True free-range hens (and
eggs), now increasingly referred to as “pasture-raised,” are
from hens that roam freely outdoors on a pasture where they can
forage for their natural diet, which includes seeds, green
plants, insects, and worms.
Large commercial egg facilities typically house tens of
thousands of hens and can even go up to hundreds of thousands of
hens. Obviously they cannot allow all of them to forage freely.
They can still be called “cage-free” or “free-range” though, if
they’re not confined to an individual cage. But these labels say
nothing about the conditions they ARE raised in, which are still
deplorable. So, while flimsy definitions of "free range" and
“cage-free” allow such facilities to sell their products as free
range, please beware that a hen that is let outside into a
barren lot for mere minutes a day, and is fed a diet of corn,
soy, cottonseed meals and synthetic additives is NOT a
free-range hen, and simply will not produce the same quality
meat and/or eggs as its foraging counterpart.
Certified organic poultry is also the only poultry product
that is 100 percent guaranteed to be antibiotic-free.14
So to summarize, what you’re really looking for is chicken
and eggs that are both certified organic and true
pasture-raised. Barring organic certification, which is
cost-prohibitive for many small farmers, you could just make
sure the farmer raises his chickens according to organic,
free-range standards, allowing his flock to forage freely for
their natural diet, and aren’t fed antibiotics, corn and soy.

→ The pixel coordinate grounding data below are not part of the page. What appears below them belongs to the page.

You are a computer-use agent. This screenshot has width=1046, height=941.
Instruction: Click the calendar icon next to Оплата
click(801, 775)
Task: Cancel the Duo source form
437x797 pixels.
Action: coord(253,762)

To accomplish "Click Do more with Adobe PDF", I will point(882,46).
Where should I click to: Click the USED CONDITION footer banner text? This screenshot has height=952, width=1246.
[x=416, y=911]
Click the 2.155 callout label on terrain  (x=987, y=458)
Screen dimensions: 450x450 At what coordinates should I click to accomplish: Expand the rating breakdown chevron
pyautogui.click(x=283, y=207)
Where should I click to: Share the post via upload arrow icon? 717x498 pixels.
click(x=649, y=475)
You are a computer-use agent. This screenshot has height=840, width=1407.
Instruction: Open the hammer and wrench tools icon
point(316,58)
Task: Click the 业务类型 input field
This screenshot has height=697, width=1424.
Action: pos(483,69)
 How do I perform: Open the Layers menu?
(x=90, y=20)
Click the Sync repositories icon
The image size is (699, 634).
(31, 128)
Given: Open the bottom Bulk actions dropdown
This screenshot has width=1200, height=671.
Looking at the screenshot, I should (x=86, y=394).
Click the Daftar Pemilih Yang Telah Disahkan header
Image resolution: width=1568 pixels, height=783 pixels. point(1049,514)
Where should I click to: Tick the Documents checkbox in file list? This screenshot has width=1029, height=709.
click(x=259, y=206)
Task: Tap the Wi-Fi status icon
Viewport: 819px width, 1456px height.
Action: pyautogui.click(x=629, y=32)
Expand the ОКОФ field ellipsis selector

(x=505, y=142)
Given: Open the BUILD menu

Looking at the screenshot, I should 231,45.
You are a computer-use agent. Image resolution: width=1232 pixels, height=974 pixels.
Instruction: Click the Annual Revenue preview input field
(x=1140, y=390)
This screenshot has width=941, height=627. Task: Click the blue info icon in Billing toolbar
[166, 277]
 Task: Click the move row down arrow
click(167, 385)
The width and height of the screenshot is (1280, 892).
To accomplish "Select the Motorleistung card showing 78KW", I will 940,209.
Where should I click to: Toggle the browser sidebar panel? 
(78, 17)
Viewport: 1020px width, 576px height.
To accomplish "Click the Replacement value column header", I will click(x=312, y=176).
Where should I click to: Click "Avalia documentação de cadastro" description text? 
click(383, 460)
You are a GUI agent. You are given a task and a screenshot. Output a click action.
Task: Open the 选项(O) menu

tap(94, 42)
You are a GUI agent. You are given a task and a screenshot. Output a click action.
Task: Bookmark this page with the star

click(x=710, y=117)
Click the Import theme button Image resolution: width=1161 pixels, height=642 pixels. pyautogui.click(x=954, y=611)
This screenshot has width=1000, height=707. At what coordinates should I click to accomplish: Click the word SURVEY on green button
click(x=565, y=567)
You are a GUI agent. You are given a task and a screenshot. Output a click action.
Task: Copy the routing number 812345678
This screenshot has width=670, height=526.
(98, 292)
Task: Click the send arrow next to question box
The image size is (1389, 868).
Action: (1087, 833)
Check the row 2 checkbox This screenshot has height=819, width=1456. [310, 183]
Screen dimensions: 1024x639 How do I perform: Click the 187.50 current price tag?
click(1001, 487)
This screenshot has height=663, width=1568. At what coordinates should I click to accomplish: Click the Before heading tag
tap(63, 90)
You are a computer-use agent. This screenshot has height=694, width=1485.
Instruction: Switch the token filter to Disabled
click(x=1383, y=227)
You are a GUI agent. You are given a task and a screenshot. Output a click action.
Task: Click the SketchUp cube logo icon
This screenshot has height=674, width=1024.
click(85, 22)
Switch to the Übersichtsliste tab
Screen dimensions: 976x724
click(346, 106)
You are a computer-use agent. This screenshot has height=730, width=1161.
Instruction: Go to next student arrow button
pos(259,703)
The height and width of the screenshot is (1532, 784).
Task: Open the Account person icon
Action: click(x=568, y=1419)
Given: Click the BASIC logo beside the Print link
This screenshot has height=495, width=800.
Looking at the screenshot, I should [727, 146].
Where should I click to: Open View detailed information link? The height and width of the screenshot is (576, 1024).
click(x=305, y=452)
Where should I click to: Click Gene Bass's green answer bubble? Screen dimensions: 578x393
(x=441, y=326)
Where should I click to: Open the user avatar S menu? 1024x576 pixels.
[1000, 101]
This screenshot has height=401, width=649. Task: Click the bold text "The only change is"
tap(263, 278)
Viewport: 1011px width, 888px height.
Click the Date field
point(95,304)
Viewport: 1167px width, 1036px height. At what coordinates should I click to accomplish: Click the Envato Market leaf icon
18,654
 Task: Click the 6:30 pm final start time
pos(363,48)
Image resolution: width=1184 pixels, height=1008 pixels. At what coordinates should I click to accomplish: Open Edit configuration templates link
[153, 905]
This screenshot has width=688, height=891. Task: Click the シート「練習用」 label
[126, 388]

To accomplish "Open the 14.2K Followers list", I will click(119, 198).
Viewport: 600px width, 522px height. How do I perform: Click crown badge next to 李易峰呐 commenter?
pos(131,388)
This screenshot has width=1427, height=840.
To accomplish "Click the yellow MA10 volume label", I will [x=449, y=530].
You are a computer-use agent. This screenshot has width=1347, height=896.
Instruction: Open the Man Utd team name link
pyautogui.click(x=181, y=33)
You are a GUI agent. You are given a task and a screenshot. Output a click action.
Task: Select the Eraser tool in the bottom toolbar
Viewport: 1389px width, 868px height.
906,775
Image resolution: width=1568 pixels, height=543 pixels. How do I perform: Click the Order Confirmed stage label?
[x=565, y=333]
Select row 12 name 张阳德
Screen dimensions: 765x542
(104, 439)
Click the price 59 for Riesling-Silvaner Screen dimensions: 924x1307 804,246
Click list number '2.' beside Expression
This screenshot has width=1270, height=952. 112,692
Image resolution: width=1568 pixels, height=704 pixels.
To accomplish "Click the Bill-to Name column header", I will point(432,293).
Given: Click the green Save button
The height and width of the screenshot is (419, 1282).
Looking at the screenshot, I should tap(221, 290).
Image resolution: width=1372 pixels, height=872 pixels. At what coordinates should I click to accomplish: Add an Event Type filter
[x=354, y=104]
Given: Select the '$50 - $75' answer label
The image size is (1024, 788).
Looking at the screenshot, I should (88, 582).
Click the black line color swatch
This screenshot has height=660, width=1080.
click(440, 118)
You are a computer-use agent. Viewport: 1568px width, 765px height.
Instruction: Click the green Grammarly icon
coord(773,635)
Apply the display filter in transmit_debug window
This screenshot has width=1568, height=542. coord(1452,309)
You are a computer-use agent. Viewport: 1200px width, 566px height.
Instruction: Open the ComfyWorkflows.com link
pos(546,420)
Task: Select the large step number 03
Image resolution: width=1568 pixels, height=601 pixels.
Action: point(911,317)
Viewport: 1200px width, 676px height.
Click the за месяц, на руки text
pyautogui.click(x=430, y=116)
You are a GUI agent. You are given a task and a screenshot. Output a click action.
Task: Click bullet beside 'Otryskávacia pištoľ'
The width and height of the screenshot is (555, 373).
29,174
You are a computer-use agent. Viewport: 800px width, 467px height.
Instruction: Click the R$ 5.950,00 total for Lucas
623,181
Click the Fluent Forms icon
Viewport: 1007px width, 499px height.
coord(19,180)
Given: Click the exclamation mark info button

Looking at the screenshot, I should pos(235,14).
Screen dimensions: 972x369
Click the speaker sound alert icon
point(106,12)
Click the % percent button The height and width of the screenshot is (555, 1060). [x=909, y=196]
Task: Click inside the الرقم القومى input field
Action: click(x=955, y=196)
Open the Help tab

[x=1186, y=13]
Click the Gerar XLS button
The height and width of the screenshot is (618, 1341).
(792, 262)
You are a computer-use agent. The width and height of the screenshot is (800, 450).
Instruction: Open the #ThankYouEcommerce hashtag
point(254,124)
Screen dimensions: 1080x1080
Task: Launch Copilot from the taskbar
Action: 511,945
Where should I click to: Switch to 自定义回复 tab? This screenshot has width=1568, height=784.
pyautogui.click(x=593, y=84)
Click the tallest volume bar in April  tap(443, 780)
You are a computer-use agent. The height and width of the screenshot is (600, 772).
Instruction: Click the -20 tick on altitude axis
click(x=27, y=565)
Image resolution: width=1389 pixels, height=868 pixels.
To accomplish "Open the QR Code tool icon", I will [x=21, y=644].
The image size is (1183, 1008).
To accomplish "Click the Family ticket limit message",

Last year, I visited Joel Salatin at his
Polyface farm in Virginia. He's truly one of the pioneers in
sustainable agriculture, and you can take a virtual tour through
his pasture-raised chicken farm operation in the following
video.
Shopping Guidelines for Real, Health-Promoting Food
It is very difficult to control the quality of your food if
you’re eating in a restaurant, which is why I recommend that you
prepare the vast majority of your food yourself. If you’re going
to occasionally dine out, you would be best served to avoid fast
food places. Reclaiming your kitchen is part and parcel of
healthful living, so you know exactly what you're putting in
your body. Whether you are grocery shopping or looking for
dining options, the table that follows lists criteria to look
for in identifying high-quality, health-promoting foods. If the
food meets these criteria, it is most likely a wise choice and
would fall under the designation of "real food."
Grown without pesticides and chemical fertilizers
(organic foods fit this description, but so do some
non-organic foods)
Not genetically modified
Contains no added growth hormones, antibiotics, or other
drugs
Does not contain any artificial ingredients, including
chemical preservatives
Fresh (keep in mind that if you have to choose between
wilted organic produce or fresh conventional produce,
the latter may be the better option)
Grown with the
laws of nature in mind (meaning animals are fed
their native diets, not a mix of grains and animal
byproducts, and have free access to the outdoors)
Grown in a sustainable way (using minimal amounts of
water, protecting the soil from burnout, and turning
animal wastes into natural fertilizers instead of
environmental pollutants)
If you're "hooked" on fast food and other processed foods,
please review my article about how to wean yourself off
fast food in seven easy steps. If you're currently
sustaining yourself on fast food and processed foods, this is
probably the most positive life change you could ever make.
And if you have children, remember that feeding your children
home cooked meals can have far reaching benefits, extending even
to your future grandchildren. Yes, that's right! It is now well
known that dietary changes can prompt epigenetic DNA changes
that can be passed on to future generations. For instance,
pregnant rats fed a
fatty junk food diet had daughters and granddaughters with a
greater risk of breast cancer. Making wise food decisions can
literally "override" genetic predispositions for disease.